Либерально-глобалистсткая модель организации общества, господствовавшая в мире на протяжении более чем 25 лет, вступила в глубокий кризис. Сегодня, из-под ее пространства, как «трава из-под асфальта», пробиваются элементы новой системы, которая самым существенным образом отличается от привычных нам с 90-х годов либеральных образцов. Ее отличительными чертами становятся прагматизм и популизм, особую роль приобретают сильные политические лидеры, апеллирующие к патриотизму и национализму, ставящие во главу угла не глобальные, а исключительно национальные интересы собственной страны. Со стороны даже кажется, что мир по какой-то спирали как будто сдвигается назад к опасным временам политического реализма, когда в ходу были выражения: «хочешь мира — готовься к войне», «национальная мощь — гарант безопасности», когда существовало общее недоверие как к соседям, так и каким-либо международным структурам.

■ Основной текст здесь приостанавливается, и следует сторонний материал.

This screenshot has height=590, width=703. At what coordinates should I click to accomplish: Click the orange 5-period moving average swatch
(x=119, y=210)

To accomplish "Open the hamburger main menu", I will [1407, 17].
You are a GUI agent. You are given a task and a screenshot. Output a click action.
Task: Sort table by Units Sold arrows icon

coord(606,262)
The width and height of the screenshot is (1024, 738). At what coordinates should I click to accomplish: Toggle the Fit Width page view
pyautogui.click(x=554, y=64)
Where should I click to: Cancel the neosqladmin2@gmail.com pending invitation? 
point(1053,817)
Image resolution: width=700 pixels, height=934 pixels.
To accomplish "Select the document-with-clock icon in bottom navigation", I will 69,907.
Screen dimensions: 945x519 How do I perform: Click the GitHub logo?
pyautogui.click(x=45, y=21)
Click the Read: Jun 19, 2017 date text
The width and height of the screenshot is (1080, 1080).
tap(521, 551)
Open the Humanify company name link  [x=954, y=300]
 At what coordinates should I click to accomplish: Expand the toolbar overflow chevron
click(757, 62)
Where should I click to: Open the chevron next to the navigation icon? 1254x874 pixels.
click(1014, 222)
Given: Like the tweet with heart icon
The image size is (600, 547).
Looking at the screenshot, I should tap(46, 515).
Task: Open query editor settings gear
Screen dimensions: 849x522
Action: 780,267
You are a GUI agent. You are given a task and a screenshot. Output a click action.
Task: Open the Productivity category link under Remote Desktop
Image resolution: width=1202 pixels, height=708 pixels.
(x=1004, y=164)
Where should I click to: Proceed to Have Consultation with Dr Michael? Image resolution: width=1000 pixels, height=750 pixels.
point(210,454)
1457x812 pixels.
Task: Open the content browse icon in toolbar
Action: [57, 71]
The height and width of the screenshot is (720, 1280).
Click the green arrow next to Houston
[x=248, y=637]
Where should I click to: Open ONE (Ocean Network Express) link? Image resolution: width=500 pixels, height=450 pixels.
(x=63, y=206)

Примеры возврата к прошлому мы наблюдаем как на Западе, так и на Востоке, причем, если анализировать ситуацию там и тут, то мы увидим, насколько по-разному реагируют на существующие вызовы элиты Запада и Востока. Псевдодемократические страны вроде Сингапура, Таиланда, Камбоджи, которые так долго должны были изображать у себя «победы демократии», не скрывают удовлетворения и лишний раз убеждаются в правильности давно исповедываемого ими курса на сохранение традиционно авторитарной власти под формальным зонтиком демократии. Для них происходящий глобальный разворот не представляет серьезного вызова как на Западе, так как они уже давно существуют в рамках авторитарно-популистских моделей, основанных на прагматичных подходах.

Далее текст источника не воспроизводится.